5. Reguliere aanspraken op paramedische zorg
Bij een groep patiënten, die in eerste instantie geen behoefte aan paramedische herstelzorg
lijken te hebben en daarvoor ook niet zijn verwezen, kunnen later toch hinderlijke
klachten en beperkingen krijgen, waardoor toch behoefte aan paramedische ondersteuning
ontstaat. Bij relatief veel van deze patiënten gaat het om cognitieve problemen, vermoeidheid,
gebrek aan conditie en uithoudingsvermogen en problemen in het dagelijks functioneren.
Zij kunnen baat hebben bij ondersteuning door een ergotherapeut. Enkele patiënten
houden langdurig last van stemproblemen en hebben daardoor behoefte aan logopedie.
Deze zorg valt onder de gebruikelijke voorwaarden onder de reguliere aanspraken van
het basispakket. Om dit buiten twijfel te stellen, is met voorliggende regeling in
artikel 2.2, tweede lid, van de Regeling zorgverzekering tot uitdrukking gebracht
dat de in artikel 2.2, tweede en derde lid, opgenomen aanspraak uitsluitend betrekking
heeft op directe herstelzorg na Covid-19. Met directe herstelzorg wordt bedoeld: herstelzorg binnen
de termijnen die gelden op grond van artikel 2.2 tweede en derde lid van de Regeling
zorgverzekering. Voor zorg, die ook in verband staat met het hebben doorgemaakt van
Covid-19, maar buiten deze termijnen valt, gelden de reguliere aanspraken van het
basispakket.
6. Advies Zorginstituut
Naar aanleiding van de hierboven besproken motie van het Kamerlid Marijnissen c.s.

- Getoonde informatie:

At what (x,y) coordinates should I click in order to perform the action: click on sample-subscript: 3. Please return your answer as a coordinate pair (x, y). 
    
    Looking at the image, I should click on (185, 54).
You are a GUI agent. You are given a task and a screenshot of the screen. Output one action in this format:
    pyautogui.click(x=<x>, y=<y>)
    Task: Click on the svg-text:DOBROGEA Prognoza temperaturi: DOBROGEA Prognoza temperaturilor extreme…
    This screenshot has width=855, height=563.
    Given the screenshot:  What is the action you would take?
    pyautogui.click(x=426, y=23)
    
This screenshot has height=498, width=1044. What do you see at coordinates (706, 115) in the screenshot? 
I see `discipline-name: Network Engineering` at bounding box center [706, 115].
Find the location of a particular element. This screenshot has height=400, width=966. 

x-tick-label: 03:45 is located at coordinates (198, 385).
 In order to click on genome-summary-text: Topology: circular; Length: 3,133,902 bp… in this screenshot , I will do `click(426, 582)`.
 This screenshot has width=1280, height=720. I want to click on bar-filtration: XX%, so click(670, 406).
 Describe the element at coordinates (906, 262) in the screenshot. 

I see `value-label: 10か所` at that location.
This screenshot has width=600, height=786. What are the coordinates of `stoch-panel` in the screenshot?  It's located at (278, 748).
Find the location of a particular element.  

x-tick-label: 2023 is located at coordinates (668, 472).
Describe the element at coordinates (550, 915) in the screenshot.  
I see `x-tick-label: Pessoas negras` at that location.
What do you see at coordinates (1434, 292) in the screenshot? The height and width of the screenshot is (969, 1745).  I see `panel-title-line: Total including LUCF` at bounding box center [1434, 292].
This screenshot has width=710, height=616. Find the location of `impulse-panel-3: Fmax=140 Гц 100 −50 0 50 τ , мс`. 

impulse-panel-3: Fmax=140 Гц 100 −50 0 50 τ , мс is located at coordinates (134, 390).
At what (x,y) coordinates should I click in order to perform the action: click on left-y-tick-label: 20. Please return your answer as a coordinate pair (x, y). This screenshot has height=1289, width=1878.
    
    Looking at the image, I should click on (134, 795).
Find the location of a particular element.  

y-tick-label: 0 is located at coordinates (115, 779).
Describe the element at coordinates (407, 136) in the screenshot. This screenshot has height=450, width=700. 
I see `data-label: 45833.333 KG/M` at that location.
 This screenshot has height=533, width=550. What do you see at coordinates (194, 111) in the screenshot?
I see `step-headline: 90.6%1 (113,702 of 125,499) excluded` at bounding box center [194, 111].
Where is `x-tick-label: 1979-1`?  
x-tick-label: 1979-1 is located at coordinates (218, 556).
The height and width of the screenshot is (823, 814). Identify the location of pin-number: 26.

- Wat wordt gevraagd: Geef uit het fragment over paramedische zorg letterlijk het stuk van "Deze zorg valt" tot en met "Kamerlid Marijnissen c.s." weer.

- Uitvoer opdracht:
Deze zorg valt onder de gebruikelijke voorwaarden onder de reguliere aanspraken van
het basispakket. Om dit buiten twijfel te stellen, is met voorliggende regeling in
artikel 2.2, tweede lid, van de Regeling zorgverzekering tot uitdrukking gebracht
dat de in artikel 2.2, tweede en derde lid, opgenomen aanspraak uitsluitend betrekking
heeft op directe herstelzorg na Covid-19. Met directe herstelzorg wordt bedoeld: herstelzorg binnen
de termijnen die gelden op grond van artikel 2.2 tweede en derde lid van de Regeling
zorgverzekering. Voor zorg, die ook in verband staat met het hebben doorgemaakt van
Covid-19, maar buiten deze termijnen valt, gelden de reguliere aanspraken van het
basispakket.
6. Advies Zorginstituut
Naar aanleiding van de hierboven besproken motie van het Kamerlid Marijnissen c.s.